TASK:
For every line in the listing below that contains the word "will", add one to the tally. State the final number and nothing else.

RECORDS SHOWN:
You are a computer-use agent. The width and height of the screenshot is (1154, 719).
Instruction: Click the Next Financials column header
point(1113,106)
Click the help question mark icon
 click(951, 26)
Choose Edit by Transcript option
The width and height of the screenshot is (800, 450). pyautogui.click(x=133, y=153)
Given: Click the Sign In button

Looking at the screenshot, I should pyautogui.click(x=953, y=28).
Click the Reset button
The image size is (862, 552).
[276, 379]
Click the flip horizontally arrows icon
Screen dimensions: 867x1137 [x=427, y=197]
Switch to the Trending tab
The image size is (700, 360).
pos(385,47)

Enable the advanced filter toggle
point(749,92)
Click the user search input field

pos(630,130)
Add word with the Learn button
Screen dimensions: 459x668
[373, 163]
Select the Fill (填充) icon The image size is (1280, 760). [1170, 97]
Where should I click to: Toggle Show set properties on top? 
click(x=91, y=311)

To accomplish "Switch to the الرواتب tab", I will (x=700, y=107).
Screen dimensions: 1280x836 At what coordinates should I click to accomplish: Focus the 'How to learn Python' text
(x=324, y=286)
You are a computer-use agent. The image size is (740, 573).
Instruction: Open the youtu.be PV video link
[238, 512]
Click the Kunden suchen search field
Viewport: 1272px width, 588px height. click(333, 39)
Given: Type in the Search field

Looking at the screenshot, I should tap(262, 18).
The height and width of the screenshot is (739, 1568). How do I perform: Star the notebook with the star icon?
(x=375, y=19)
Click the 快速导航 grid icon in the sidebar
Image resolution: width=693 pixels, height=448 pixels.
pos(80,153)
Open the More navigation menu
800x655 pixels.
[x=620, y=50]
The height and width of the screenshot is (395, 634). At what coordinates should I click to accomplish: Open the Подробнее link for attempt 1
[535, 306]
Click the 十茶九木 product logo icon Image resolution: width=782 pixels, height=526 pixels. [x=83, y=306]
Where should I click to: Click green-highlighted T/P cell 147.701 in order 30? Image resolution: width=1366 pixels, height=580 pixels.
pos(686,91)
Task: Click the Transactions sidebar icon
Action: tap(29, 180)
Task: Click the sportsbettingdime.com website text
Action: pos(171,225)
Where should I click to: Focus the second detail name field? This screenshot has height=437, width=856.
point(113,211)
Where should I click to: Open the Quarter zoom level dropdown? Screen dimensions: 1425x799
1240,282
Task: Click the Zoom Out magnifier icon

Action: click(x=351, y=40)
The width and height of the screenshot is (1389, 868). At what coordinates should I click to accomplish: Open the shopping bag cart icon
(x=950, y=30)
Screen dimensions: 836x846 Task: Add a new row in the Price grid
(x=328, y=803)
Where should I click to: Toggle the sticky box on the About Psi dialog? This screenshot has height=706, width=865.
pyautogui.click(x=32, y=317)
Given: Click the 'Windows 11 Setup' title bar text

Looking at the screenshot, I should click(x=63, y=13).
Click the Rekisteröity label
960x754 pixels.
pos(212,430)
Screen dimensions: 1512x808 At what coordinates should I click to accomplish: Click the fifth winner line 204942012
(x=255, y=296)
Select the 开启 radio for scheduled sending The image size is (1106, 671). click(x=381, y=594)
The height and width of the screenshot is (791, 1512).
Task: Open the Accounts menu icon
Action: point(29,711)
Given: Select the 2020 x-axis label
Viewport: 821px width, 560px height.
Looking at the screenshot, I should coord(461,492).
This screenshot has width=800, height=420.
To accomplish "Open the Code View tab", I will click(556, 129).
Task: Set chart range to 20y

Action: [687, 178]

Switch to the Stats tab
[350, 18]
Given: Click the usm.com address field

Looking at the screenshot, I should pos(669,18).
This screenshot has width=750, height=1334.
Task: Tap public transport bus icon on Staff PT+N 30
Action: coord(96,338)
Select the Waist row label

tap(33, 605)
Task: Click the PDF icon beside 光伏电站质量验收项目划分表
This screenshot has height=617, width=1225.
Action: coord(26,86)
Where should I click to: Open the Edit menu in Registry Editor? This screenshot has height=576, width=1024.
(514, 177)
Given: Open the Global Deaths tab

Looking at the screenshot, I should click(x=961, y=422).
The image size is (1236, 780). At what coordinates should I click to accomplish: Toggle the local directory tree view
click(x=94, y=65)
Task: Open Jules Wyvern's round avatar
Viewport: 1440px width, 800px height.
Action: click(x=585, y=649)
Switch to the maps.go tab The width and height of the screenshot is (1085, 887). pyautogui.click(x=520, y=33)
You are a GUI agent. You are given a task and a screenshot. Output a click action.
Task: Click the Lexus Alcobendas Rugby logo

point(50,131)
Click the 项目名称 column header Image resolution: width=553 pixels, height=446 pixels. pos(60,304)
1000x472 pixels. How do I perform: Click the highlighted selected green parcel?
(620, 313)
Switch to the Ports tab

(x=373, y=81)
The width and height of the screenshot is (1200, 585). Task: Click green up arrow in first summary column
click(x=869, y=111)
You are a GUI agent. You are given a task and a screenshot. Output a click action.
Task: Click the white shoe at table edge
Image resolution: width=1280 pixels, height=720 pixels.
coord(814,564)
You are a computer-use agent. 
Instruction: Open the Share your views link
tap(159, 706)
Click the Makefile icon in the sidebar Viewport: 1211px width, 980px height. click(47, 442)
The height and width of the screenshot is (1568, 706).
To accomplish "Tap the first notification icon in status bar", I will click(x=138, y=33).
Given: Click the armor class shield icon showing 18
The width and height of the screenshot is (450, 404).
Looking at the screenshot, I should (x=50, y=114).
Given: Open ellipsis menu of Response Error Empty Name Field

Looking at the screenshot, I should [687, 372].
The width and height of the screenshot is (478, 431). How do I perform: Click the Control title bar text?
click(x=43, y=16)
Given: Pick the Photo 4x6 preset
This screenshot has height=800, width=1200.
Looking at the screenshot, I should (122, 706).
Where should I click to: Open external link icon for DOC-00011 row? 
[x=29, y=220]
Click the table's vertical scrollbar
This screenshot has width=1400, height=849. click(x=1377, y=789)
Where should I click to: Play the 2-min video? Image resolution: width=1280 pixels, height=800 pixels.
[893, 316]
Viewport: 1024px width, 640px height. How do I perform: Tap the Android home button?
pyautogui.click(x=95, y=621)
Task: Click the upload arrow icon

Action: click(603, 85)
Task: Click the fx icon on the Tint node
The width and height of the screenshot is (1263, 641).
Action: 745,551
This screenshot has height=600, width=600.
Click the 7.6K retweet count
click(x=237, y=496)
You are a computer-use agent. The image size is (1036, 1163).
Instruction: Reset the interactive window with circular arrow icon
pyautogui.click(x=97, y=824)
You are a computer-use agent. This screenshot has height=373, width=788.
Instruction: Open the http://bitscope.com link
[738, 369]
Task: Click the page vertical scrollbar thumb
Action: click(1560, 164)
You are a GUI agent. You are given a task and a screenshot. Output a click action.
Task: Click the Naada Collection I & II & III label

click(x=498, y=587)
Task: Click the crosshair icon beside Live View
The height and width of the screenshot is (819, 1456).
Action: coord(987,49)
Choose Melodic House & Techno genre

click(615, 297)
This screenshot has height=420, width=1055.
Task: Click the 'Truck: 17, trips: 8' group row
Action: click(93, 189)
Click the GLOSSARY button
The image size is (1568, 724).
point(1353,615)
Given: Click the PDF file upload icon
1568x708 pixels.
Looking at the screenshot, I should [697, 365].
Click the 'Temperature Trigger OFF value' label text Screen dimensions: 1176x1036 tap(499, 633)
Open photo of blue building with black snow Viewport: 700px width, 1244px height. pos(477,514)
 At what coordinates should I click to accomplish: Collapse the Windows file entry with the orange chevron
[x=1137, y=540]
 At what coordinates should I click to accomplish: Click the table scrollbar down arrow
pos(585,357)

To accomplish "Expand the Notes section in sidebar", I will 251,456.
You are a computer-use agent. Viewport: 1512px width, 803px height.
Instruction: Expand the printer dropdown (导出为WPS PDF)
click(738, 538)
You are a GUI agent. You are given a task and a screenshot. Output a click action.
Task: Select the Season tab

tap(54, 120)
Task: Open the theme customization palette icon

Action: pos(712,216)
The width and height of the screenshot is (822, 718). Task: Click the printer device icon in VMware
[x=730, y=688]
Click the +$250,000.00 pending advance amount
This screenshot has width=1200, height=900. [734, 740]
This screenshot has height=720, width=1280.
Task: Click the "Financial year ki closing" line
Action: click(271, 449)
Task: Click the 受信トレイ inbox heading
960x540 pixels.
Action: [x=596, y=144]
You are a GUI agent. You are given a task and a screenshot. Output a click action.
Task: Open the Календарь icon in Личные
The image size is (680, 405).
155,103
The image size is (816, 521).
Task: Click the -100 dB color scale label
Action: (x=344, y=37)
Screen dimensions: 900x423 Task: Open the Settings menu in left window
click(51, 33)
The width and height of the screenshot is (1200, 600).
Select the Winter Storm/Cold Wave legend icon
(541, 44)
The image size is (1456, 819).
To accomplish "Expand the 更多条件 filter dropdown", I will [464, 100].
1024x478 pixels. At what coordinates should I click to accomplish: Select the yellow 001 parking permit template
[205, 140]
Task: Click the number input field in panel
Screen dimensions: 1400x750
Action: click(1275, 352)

TASK SOLUTION:
5